Par exemple : imaginez qu’on instaure une loi du type « il ne faut pas voler ». Les honnêtes gens vont suivre cette loi mais les gens malhonnêtes vont en profiter pour voler (sans punition) du coup les honnêtes gens sont désavantagés. Pour employer une expression contemporaine (mais anachronique) on dirait que les criminels « profitent du système ».
Pourquoi faut-il instaurer des lois et des sanctions ? Parce que nous avons créé la société. Avant, dans l’état de nature (c’est-à-dire avant que les humains vivent en société) personne n’avait rien promis à personne donc la question ne se posait pas. Mais dans l’état civil (c’est-à-dire quand les humains vivent en société) les droits sont fixés par la loi.

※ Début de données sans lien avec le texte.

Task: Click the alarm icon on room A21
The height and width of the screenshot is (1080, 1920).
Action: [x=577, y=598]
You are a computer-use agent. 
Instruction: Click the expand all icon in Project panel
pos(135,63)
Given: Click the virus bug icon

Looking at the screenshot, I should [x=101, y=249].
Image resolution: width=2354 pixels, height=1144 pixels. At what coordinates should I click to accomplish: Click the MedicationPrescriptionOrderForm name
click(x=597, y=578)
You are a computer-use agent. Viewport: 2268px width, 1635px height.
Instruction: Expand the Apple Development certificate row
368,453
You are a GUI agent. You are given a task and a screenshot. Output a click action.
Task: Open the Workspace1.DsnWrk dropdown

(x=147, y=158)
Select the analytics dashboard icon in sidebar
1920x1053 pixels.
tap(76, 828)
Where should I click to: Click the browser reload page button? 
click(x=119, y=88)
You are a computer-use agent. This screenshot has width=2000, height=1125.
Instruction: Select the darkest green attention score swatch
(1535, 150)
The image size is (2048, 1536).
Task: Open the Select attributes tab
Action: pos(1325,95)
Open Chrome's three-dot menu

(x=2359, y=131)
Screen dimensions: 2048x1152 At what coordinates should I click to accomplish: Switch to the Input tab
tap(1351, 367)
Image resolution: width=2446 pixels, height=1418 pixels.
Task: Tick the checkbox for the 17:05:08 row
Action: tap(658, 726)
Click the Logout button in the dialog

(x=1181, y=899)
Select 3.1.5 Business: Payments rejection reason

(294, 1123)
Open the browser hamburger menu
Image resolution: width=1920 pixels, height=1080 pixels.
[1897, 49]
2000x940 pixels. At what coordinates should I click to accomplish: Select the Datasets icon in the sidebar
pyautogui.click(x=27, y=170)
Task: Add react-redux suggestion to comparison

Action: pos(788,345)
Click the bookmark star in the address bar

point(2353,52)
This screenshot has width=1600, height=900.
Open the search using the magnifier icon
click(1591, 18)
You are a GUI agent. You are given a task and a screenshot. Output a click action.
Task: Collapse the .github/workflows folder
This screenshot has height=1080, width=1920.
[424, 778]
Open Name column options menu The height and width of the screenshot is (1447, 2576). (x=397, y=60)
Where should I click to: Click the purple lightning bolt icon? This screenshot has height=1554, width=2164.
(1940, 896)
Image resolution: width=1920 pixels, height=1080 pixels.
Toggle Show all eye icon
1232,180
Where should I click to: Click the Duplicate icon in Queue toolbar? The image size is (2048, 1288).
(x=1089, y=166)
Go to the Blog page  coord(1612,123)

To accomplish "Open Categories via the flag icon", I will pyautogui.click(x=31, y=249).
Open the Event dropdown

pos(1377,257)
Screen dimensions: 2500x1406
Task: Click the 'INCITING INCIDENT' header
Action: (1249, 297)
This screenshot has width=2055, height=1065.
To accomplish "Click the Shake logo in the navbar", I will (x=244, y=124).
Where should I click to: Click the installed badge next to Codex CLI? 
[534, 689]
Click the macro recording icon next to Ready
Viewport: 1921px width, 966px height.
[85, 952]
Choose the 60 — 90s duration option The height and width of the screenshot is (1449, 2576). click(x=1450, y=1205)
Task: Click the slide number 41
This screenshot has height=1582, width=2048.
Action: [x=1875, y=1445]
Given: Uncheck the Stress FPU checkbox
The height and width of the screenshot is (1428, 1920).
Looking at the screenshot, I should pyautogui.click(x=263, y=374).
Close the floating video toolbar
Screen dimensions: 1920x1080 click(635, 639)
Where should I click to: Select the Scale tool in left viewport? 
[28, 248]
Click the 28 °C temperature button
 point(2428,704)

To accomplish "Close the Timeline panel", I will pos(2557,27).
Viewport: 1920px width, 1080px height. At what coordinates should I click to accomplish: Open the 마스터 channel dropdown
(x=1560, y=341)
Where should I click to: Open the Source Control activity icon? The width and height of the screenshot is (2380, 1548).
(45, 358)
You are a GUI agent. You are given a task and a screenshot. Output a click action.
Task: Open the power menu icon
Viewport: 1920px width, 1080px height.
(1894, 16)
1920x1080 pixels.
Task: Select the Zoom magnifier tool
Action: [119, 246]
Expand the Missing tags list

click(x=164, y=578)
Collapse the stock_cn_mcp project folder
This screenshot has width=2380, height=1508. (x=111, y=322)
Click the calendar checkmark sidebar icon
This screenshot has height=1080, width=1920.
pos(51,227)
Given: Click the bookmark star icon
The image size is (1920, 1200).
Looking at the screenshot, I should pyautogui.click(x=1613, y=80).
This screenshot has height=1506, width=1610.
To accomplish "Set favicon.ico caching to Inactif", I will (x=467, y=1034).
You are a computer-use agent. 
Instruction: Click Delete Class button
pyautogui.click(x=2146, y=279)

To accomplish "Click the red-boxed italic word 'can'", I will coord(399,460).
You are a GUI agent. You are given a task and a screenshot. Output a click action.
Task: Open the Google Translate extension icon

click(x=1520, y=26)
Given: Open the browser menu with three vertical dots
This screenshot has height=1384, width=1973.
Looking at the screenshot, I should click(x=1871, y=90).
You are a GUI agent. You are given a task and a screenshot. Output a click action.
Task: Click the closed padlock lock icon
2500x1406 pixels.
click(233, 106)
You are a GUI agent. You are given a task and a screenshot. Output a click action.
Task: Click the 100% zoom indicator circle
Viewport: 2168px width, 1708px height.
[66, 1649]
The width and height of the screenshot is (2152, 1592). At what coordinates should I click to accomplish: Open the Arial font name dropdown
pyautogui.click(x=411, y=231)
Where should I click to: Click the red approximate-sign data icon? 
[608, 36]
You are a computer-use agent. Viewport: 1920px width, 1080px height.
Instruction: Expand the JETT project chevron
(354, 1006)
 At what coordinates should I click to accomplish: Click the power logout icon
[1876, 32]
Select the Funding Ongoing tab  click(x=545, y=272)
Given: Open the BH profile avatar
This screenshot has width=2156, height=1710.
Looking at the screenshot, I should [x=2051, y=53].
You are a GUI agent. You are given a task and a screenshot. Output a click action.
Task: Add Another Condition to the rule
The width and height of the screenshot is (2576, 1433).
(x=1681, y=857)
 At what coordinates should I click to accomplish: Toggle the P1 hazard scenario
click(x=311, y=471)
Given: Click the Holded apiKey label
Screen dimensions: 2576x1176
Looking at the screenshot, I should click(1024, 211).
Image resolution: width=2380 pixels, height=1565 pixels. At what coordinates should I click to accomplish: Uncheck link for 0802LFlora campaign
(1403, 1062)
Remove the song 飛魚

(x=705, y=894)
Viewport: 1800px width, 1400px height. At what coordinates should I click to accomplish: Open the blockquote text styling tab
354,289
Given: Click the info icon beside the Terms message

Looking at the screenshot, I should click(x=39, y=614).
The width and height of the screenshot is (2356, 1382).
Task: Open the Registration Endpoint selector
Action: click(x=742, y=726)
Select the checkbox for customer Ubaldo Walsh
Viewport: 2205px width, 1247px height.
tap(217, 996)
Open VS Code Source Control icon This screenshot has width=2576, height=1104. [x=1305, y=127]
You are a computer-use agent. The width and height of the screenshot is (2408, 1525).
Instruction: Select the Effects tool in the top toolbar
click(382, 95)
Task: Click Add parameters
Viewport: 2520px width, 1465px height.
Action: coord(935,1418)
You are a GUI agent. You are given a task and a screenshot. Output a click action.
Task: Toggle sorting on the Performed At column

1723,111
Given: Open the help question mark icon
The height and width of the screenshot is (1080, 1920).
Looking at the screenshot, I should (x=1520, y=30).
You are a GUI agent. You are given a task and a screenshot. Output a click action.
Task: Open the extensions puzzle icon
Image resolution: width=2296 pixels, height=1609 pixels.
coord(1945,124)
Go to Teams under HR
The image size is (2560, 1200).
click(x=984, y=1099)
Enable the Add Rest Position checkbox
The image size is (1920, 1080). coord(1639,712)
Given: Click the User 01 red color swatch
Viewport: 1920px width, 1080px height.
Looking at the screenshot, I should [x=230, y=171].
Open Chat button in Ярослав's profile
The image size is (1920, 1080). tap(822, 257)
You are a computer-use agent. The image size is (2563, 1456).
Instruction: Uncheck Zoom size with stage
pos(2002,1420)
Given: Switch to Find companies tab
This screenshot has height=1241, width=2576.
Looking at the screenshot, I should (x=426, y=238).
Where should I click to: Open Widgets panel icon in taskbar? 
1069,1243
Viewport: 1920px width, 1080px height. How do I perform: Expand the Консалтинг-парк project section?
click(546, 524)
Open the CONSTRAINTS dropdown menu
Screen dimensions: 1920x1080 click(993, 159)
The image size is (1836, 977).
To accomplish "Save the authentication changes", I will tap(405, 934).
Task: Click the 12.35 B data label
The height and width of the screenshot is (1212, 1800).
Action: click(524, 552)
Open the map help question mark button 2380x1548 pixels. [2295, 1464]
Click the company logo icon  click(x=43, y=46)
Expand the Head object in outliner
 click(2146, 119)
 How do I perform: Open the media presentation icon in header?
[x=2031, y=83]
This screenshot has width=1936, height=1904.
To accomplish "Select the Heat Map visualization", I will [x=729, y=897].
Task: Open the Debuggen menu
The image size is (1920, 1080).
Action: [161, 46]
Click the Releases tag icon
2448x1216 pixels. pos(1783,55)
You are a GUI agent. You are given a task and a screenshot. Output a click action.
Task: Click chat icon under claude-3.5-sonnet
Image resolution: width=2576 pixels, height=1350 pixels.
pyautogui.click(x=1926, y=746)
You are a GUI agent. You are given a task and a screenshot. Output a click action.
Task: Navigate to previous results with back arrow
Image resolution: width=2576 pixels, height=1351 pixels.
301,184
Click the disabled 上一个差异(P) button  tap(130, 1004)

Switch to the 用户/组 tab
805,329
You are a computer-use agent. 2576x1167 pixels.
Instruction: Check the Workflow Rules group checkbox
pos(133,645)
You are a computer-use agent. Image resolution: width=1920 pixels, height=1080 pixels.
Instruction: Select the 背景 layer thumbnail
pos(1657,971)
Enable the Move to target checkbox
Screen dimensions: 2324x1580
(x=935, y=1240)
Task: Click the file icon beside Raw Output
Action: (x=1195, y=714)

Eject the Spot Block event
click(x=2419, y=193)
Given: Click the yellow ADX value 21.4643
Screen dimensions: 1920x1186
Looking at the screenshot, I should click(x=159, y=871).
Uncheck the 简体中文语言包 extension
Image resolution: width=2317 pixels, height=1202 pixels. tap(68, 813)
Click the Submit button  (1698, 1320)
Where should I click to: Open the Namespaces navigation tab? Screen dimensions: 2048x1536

Vous notez à ce stade que les deux textes de Rousseau semblent se contredire ! D’un côté, Rousseau explique qu’il est nécessaire de poser des sanctions pour décourager les hommes injustes d’enfreindre les lois, et de l’autre côté il explique qu’on ne peut pas obliger les gens à obéir à la loi seulement avec des contraintes extérieures. Ceci semble poser un problème. Il faut donc lire la conception de la « loi » chez Rousseau pour comprendre comment surmonter cette apparente contradiction.
(texte suivant)
Rousseau : la loi comme expression de la volonté générale
Dans cet extrait du Contrat social, Rousseau expose sa conception de la loi. Le premier paragraphe présente une définition de la loi comme expression de la volonté générale. C’est le peuple qui statue sur le peuple. Dans le deuxième paragraphe Rousseau explique en détail cette idée. Puis dans le troisième paragraphe Rousseau expose les conséquences de cette conception :
– Il ne faut plus demander qui fait les lois : c’est le peuple.
– Il ne faut plus se demander si le Prince est au-dessus des lois : non personne n’est au-dessus des lois puisque les lois s’appliquent à tous.
– Il ne faut plus se demander si la loi est injuste : le peuple vote les lois or personne n’est injuste envers lui-même donc logiquement le peuple n’aurait aucun intérêt à voter une loi injuste qui le desservirait.
– Il ne faut plus se demander si on peut être libre et soumis aux lois : les lois dépendent de nos volontés.
L’argumentation de Rousseau permet d’affirmer qu’on peut être libre ET obéir aux lois. Quand la loi était juste la volonté du tyran ou d’une minorité, quand la loi était injuste, quand la loi était imposée de force, les individus se sentaient contraints d’obéir aux lois. Mais si la loi est l’expression de la volonté générale, c’est-à-dire si la loi a été votée par le peuple pour l’ensemble du peuple, alors finalement quand j’obéis aux lois, je n’obéis par à un pouvoir tyrannique imposé de l’extérieur, j’obéis à ma propre volonté donc je suis ma volonté en obéissant aux lois. Si je suis ma volonté je suis libre.
Evidemment ce type d’argumentation sous-entend qu’il faut abandonner la monarchie pour passer à un système démocratique.